October 29, 2005

a melancholy moment...

...saturday night, 11:45. three of the kids still out. brennan should be home from movies at a friend's relatively soon. peyton perhaps a bit later - from a bat mizvah god knows where. and morgan probably yet later from a seasonal "haunted forest" outing with her friends. wow. how did we get to here?

great day for soccer. peyton's team fell 3-0, but no real surprise - there's a bit of a focus issue for that group (but, peyton did have her best game of the season). brogan's team walked all over the other side with an easy 5-0 win, brogan dropping in one (really two, but the ref called the second back) and assisting another. the boys snagged a 4-3 win. cullen pounded in two - one from almost midfield, and assisted a perhaps once-in-a-lifetime goal for luke: cullen's loft from the corner was picture-perfect, but luke's receiving header into the goal was beyond that... good stuff.
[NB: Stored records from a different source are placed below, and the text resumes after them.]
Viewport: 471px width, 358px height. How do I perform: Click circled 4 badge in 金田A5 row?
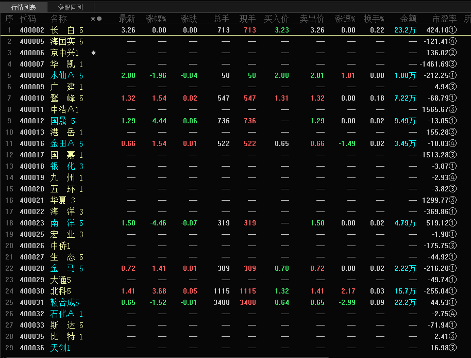coord(453,144)
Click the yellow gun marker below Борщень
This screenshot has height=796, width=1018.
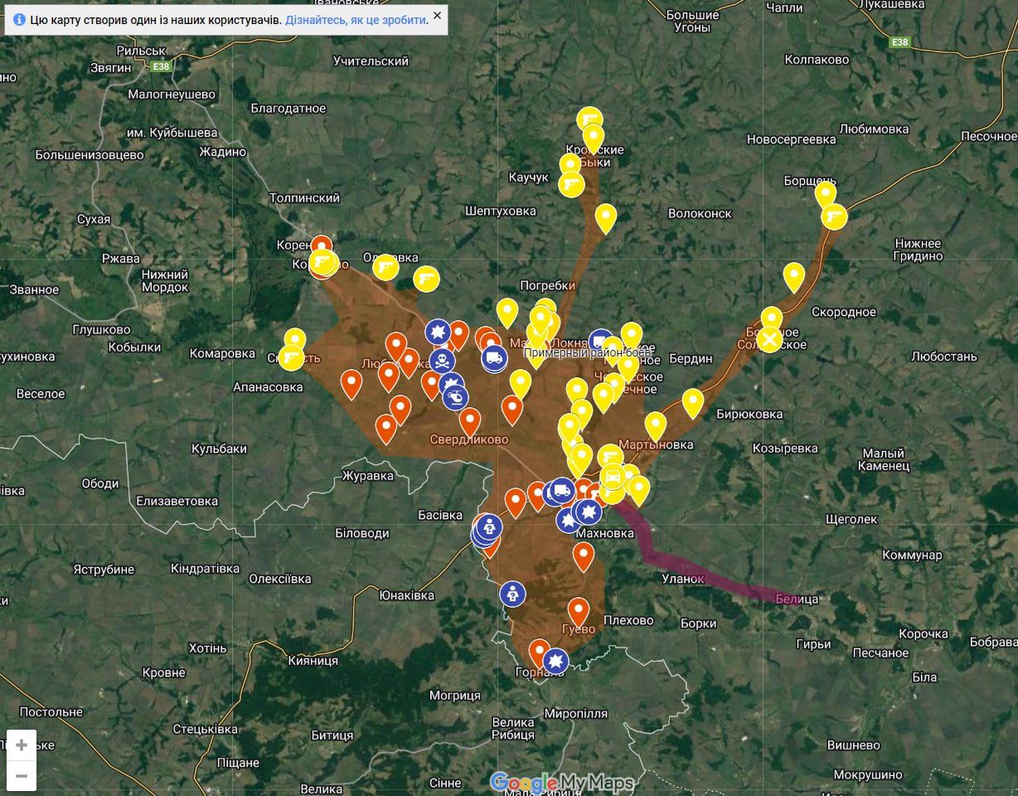(x=834, y=216)
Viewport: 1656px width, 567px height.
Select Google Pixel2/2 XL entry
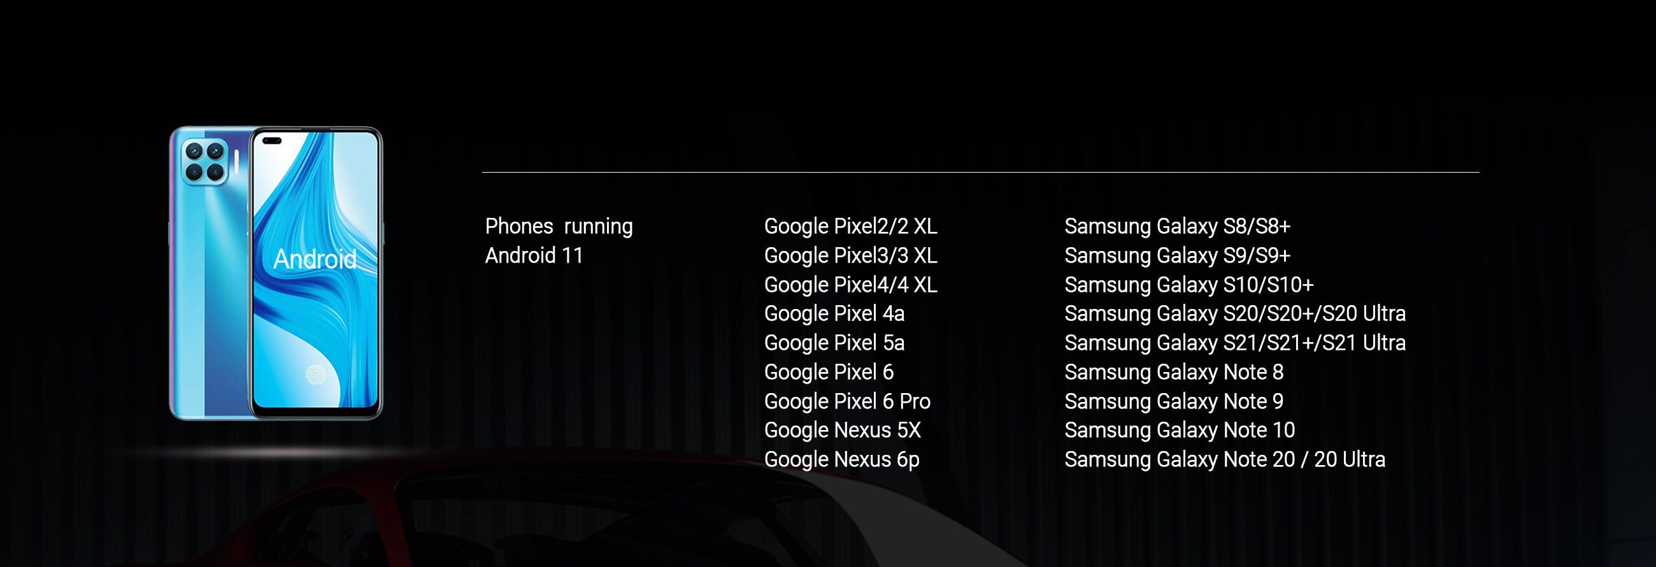850,226
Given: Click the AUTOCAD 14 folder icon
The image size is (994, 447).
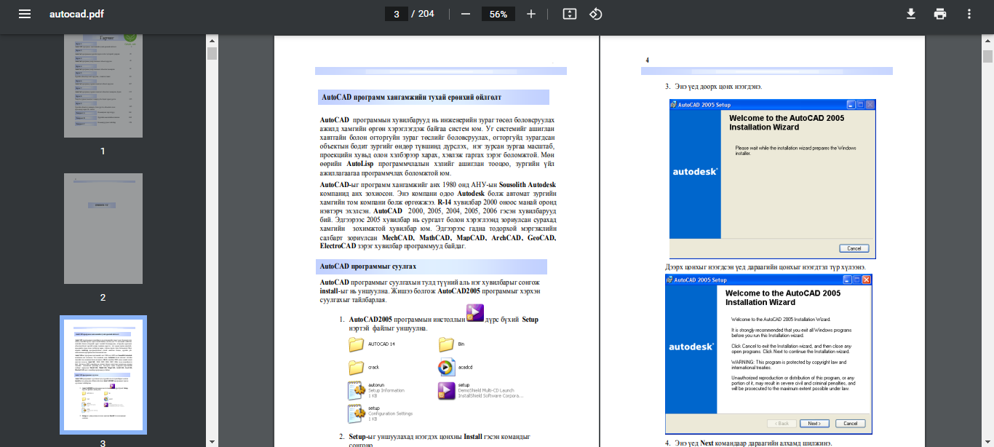Looking at the screenshot, I should tap(356, 344).
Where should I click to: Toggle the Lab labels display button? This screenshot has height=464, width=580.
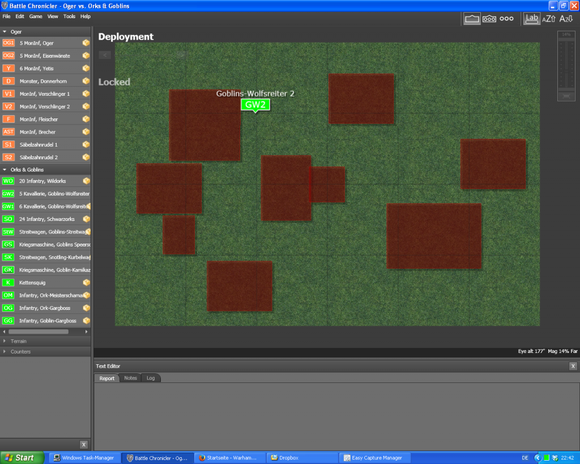coord(531,18)

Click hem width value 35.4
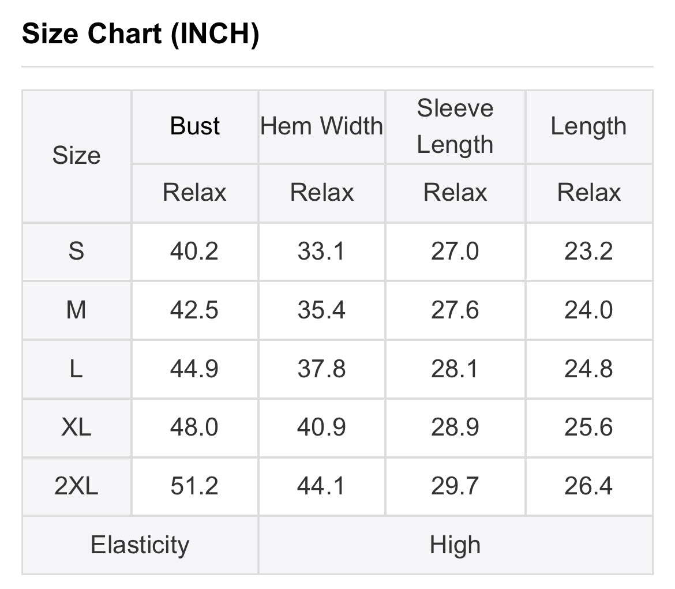[x=321, y=310]
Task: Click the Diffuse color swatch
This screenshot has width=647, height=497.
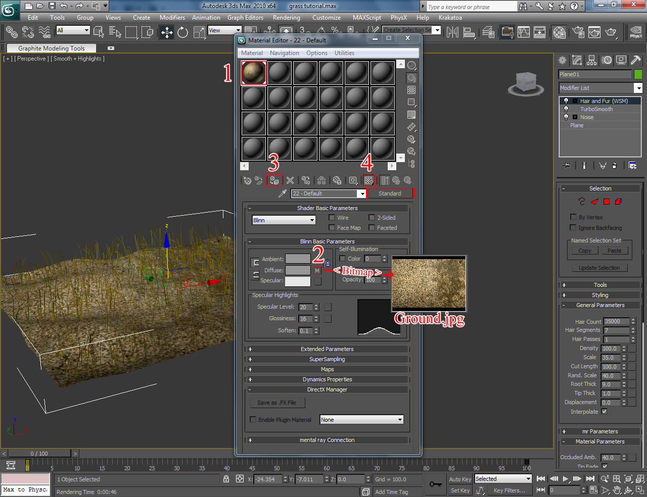Action: [x=297, y=270]
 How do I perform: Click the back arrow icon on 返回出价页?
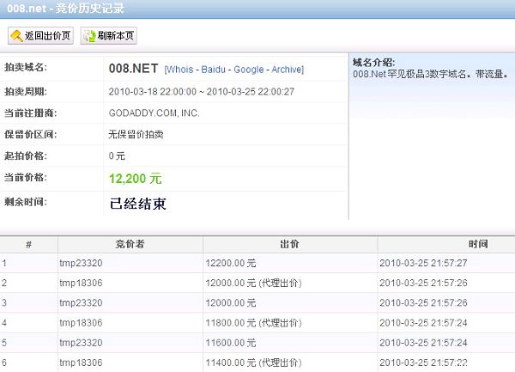[x=17, y=36]
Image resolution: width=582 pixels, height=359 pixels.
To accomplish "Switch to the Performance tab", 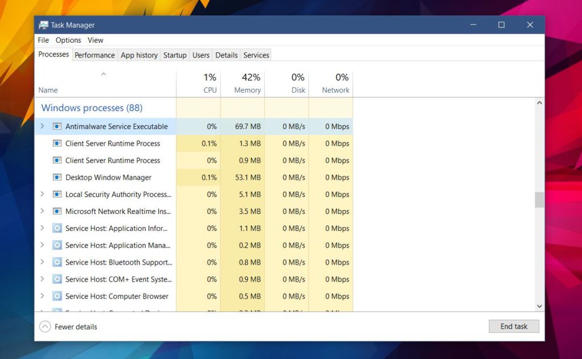I will coord(94,55).
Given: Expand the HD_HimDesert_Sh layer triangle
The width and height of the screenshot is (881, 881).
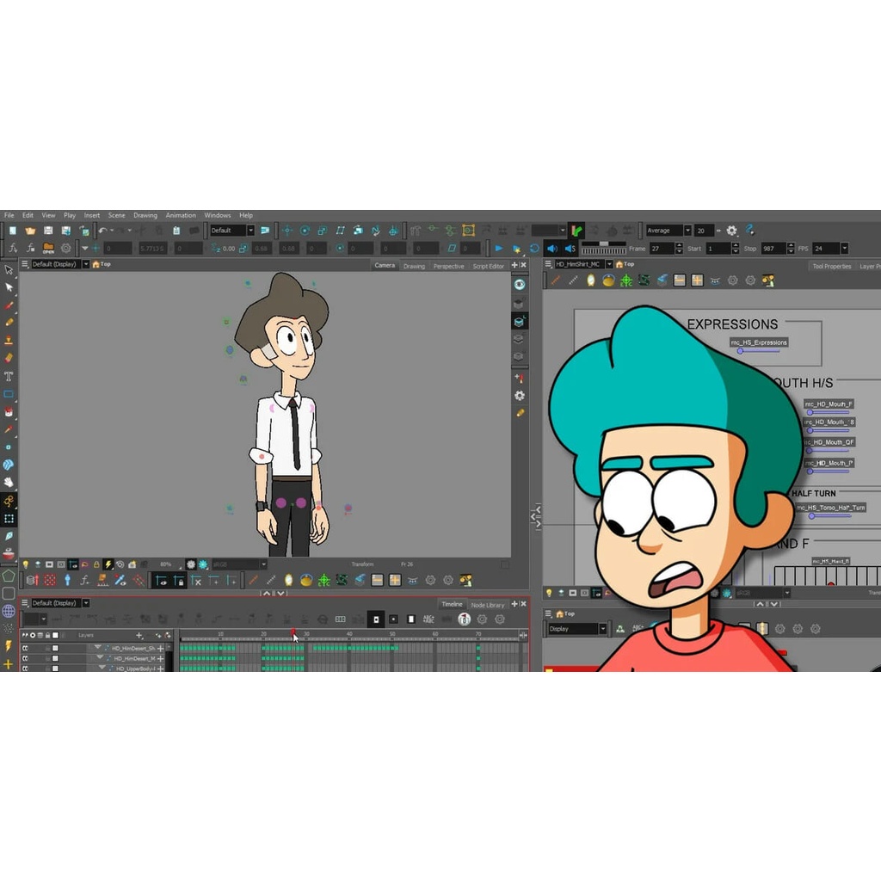Looking at the screenshot, I should pyautogui.click(x=100, y=648).
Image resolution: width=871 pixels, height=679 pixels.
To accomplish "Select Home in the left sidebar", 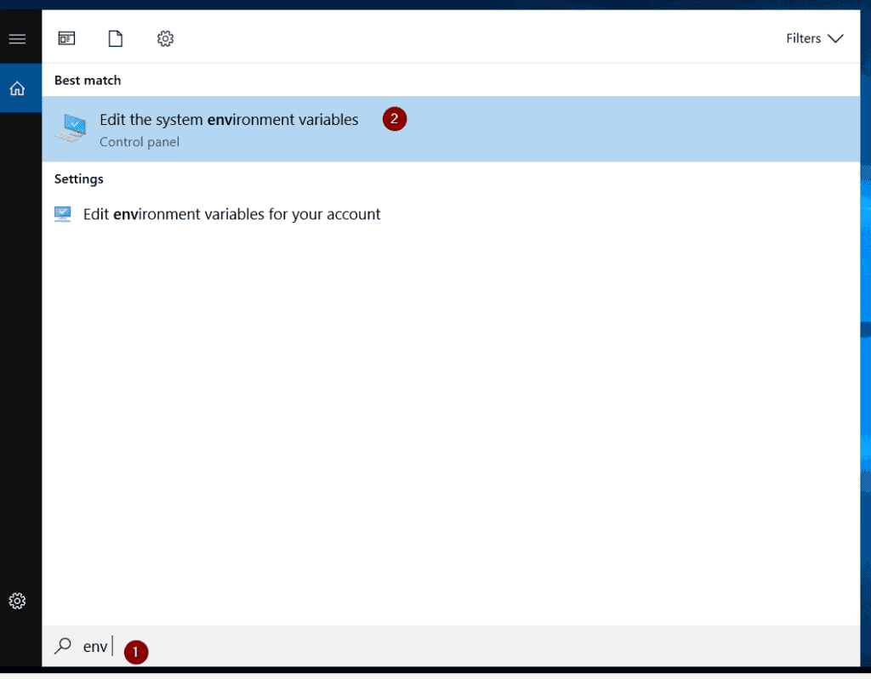I will (17, 88).
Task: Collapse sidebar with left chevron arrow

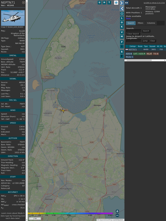Action: (x=122, y=9)
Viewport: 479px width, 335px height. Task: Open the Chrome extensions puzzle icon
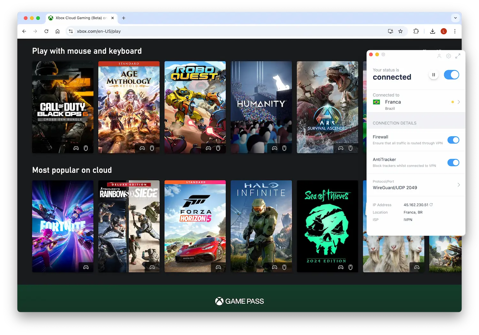pyautogui.click(x=416, y=31)
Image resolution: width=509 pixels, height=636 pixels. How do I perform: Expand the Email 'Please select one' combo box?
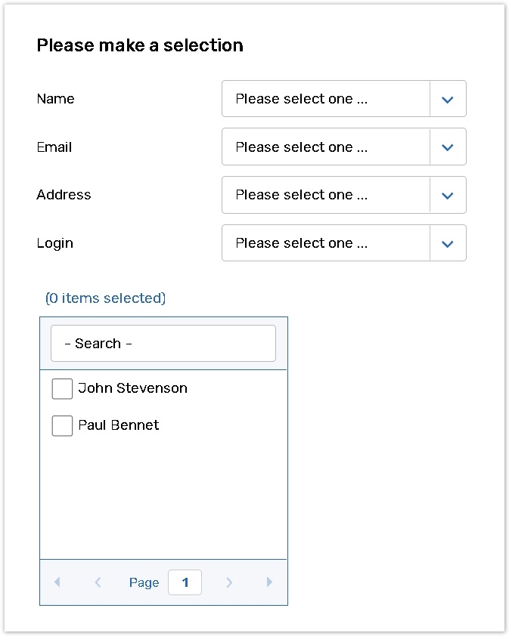tap(325, 147)
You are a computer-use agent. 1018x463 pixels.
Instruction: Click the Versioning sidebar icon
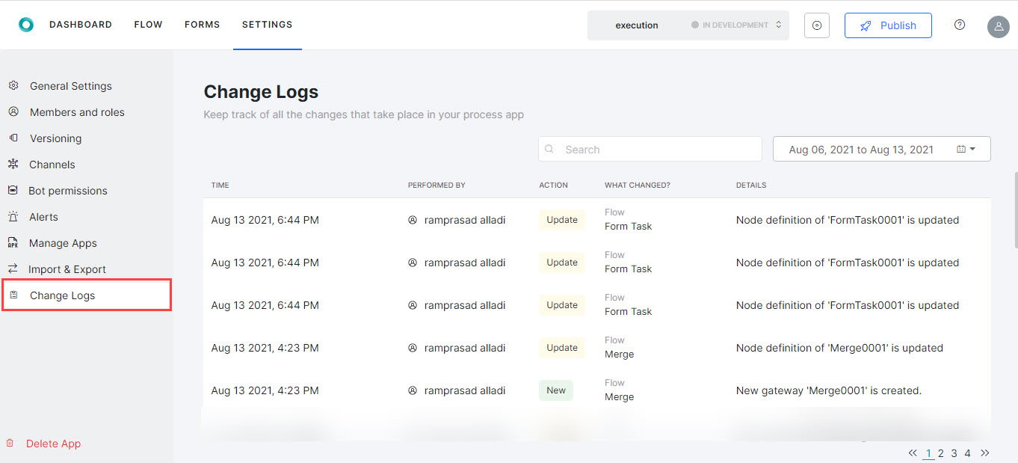[13, 138]
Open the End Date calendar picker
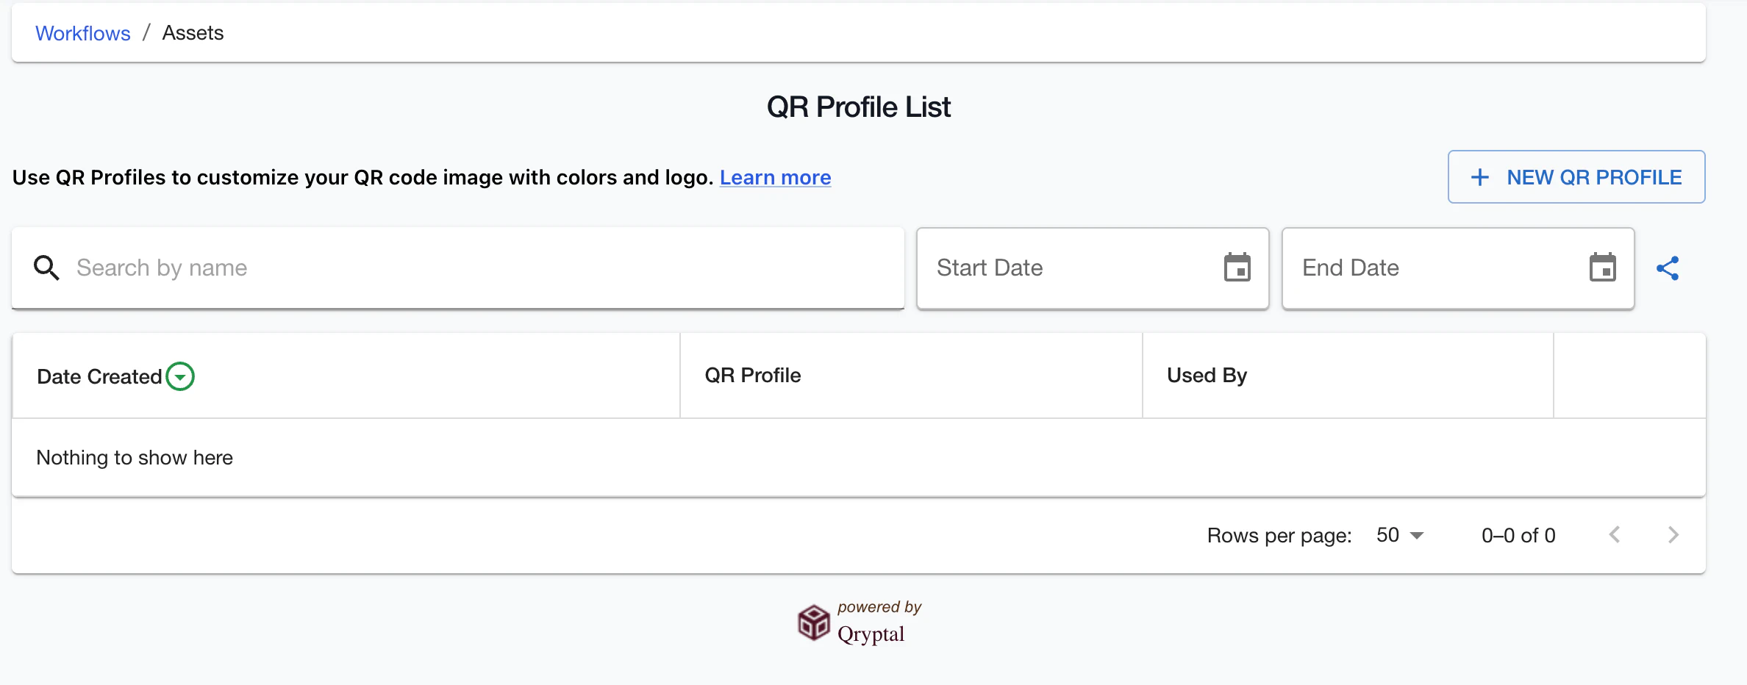Screen dimensions: 1747x685 (1604, 268)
and one of these days they'll be staying out 'til all hours as well... sigh. melancholy moment indeed.

g'night.

October 27, 2005

ShoZu - mobile pix app...

...been playing with this for a few weeks now. quite cool. makes the mobile imaging experience (or, in english: taking pictures with your camera phone) a hell of a lot simpler and, frankly, more appealing.

shozu (linked) provides a little app for your phone (multiple models supported) that, in simplest terms, allows for one-click posting of pictures from your phone to the web (you'll need a flickr account - which is free and easy to get at http://www.flickr.com/). so, again, that's one click to snap a picture, at which point you get a prompt asking you if you want to post the image to the web - one more click, yes or no. done. simple. and, what's further cool, the image is not sent as a multimedia message but rather as simple data - so, no MMS surcharge and, better yet, no file size limitation (e.g. 250k or whatever) so the image posted at flickr reflects the full quality of whatever megapixel capability your camera-phone might have (downside of MMS posting to blogger has always been the file size limitation). it really doesn't get much simpler from the handheld side of things. and flickr's pretty easy to use as well, allowing for image organization, blogging, sharing, ordering prints, etc.

all in all, a solid step in the direction of usability - a sorely under-addressed challenge in terms of the occasionally intimidating (to some) rush of innovation these days...

October 23, 2005

fall...

..rakin' leaves with dolan. sweet. (quick shot from the phone).

October 08, 2005

nice to come home...

..every now and then. sadly, it's all-too-rarely either. shot of home from the phone.

October 06, 2005

"wresting control" of internet...

...a week after geneva and a month and change before wsis-tunis and suddenly this is news? (link at bottom). gotta love the inflammatory headlines. someone with anti-UN, globalization willies trying to stir up the patriots? please.

first off, for those on both sides of the argument, let's remember that pretty much everyone's in agreement that we'd rather not suffer any gov't running or ginning up policy for the internet. it's been (kinda) in private sector hands for a bit now, and, despite it's, um, "limitations," ICANN has driven more or less business-oriented policy while u.s. gov't (e.g. DOC) oversight has been just that - pretty much hands off (i know, i know - the gov't could step in at a moment's notice, seize the root servers and be in immediate al haig-like command, but hey, like that won't be the case regardless of what happens at the UN?).

ok, so it's probably not been terribly helpful that u.s. law- and policy-makers have occasionally chest-thumped a unilateral tattoo about never ceding control. indeed, no doubt such rhetorical theatrics at least in part prompted the EU, Brazil, UK, various so-called authoritarian baddies, etc. to to mount this multilateralization initiative. in short, this is as much - no, more - about politics than practicalities. except...

...why on earth would anyone propose something as frightful as an "Inter-Governmental Council for global public policy and oversight of Internet governance?" eek. even if i weren't worried about such a creature undoing business-driven policy, the name alone would spook me...

whatever, seems a lot of blather for what i imagine will be little near term change... later.

Europe Lobbies To Wrest Control of Internet From U.S. - Yahoo! News

mossberg's mobile guide...

seen such before, but not lately. nice little primer.

The Mossberg Solution -- Personal Technology from The Wall Street Journal.